The premise of this algorithm is:

"No file could be moved from one place to two other places at the same time."

This should hold true for any number of requests to the file system. Here is the algorithm in pseudo code:

source_dir = "some directory"

f[] = list_of_files(source_dir)

uniq_dir = create_uniq_directory()

for n=0 where n <= size_of(f[]) do {
    if(file_exists("source_dir/f[n]") == true) {
        if(move_file("source_dir/f[n]","uniq_dir/f[n]") == true) {
            if(file_exists("uniq_dir/f[n]") {
            # We have the lock
            }
        }
    }
}

Let's explore the algorithm, first I create a list of all files on my source directory, the real number can be about 20,000 files. Then a unique directory is created, the directory is unique for any number of consumers, I use the name of machine (hostname) + process ID.

For each file in our array we ask if file still exists, if not we skip because some other consumer probably already got the file.

Now we try move the file away to our unique path. Pay attention that we try to move the file, because after our first test the move can fail if some other consumer move it first. Seems odd, but believe in me this happens.

*ACTIONS TO TAKE*:
(A) In the file-locking algorithm excerpt, what does the author combine to name the unique directory?
(B) Continue the excerpt on the file-locking algorithm from the point where it stops.

(Saved data entries)
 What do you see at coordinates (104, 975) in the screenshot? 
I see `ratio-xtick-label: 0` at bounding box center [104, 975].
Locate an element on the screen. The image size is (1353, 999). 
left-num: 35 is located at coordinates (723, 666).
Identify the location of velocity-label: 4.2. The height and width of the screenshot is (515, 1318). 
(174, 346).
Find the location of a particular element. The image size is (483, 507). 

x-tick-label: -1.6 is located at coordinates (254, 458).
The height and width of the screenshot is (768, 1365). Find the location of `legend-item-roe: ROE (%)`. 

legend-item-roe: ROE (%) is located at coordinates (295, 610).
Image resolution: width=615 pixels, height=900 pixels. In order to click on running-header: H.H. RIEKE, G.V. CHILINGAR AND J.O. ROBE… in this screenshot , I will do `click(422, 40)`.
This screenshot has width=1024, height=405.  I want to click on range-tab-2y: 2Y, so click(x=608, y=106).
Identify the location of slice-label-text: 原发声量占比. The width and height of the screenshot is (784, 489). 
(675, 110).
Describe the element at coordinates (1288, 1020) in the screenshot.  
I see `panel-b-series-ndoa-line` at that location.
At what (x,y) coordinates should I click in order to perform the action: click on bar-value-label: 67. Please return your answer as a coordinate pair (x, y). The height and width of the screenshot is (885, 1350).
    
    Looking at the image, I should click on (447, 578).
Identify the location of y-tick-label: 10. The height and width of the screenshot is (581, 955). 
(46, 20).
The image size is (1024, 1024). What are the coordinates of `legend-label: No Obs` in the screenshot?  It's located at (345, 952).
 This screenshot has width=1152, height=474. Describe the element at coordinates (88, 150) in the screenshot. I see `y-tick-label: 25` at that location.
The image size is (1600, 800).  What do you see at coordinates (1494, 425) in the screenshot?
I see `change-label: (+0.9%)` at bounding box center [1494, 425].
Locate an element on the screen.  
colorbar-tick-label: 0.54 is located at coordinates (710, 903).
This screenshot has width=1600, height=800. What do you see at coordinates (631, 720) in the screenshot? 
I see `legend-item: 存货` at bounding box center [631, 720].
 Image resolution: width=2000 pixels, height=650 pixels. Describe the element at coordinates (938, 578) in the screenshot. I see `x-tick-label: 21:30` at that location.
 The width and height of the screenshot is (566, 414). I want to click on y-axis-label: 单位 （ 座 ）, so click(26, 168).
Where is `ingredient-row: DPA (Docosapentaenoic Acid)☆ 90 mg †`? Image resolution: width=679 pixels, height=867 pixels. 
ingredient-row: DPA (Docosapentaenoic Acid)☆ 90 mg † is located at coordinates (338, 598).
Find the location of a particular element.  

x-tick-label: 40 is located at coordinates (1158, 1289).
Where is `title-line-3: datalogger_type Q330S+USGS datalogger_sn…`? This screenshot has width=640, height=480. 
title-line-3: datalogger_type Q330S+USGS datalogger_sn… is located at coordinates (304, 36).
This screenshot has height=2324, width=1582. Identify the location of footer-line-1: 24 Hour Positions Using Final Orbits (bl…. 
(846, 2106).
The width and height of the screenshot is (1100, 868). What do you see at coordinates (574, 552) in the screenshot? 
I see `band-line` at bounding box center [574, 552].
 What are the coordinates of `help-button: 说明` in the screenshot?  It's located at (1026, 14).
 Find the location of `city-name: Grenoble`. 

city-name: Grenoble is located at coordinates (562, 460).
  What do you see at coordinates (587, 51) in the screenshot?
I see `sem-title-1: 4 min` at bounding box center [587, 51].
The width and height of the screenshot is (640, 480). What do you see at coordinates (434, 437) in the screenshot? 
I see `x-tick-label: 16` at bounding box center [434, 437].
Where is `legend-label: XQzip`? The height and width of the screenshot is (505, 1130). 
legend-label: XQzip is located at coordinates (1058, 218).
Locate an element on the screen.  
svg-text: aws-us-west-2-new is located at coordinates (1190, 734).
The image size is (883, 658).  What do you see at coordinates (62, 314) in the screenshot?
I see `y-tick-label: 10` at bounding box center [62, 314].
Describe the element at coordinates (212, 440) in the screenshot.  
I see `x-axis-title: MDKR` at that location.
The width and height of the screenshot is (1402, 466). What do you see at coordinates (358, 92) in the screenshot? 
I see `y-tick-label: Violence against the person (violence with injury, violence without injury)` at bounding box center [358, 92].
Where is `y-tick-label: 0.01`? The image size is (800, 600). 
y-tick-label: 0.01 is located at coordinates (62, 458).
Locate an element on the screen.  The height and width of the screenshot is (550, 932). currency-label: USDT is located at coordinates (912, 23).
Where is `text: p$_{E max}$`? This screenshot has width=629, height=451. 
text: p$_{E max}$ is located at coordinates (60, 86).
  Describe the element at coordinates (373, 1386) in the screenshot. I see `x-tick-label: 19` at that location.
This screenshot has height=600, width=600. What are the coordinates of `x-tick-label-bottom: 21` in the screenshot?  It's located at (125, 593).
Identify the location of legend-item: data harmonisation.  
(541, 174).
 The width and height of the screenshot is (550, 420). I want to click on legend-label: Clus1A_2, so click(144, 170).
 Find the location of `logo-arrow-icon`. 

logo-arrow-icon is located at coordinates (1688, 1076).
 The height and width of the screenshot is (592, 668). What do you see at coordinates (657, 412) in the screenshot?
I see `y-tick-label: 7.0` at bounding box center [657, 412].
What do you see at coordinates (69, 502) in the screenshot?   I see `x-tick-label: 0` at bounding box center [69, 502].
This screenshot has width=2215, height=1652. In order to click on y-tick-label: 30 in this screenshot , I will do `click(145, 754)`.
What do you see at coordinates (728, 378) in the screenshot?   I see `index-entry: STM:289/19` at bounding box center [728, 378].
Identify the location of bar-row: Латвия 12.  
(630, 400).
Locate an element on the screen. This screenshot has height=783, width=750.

*ANSWERS FOR THIS EXERCISE*:
(A) The name of the machine (hostname) plus the process ID.

(B)
If the move returned true we go a test if the file is in our unique path. The thing is, move() can return true even if failed. So we test it again to see if is telling the truth.

Why move() return true even if failed? The catch is in NFS system, it has a cache feature and could return true to the caller and then pass call to the kernel of the server system. What happen is that two clients could issue a move() request, NFS responds that OK because think that the file is still in the source directory. But when calls the kernel it detects the absence of the file and fail, but the client will not know what happened. I'm not sure if this is the real case or how NFS handle such calls, my tests point that something like I described above occur.

The trick is in two things. First, the unique path. Since is unique (directory + file) NFS will not have cached information about it. So when I ask "file exists in my unique directory?" NFS has to check the path.

The second, the move operation is in fact a rename() operation and a rename operation is a atomic. This way we guarantee that when two calls arrive to rename one file, one of the calls have to fail. So in the same machine, in a unknown other one call will fail:

rename(file, file_new_name);
rename(file, file_other_name);

The final implementation

Here is a simplified version of what was implemented:

#!/usr/bin/perl

use strict;
use warnings;
use File::Copy;
use Sys::Hostname;

use constant SPOOL_DIR => "/tmp";

my @files; # get files from some object...

# Create unique spool path (concurrency algorithm)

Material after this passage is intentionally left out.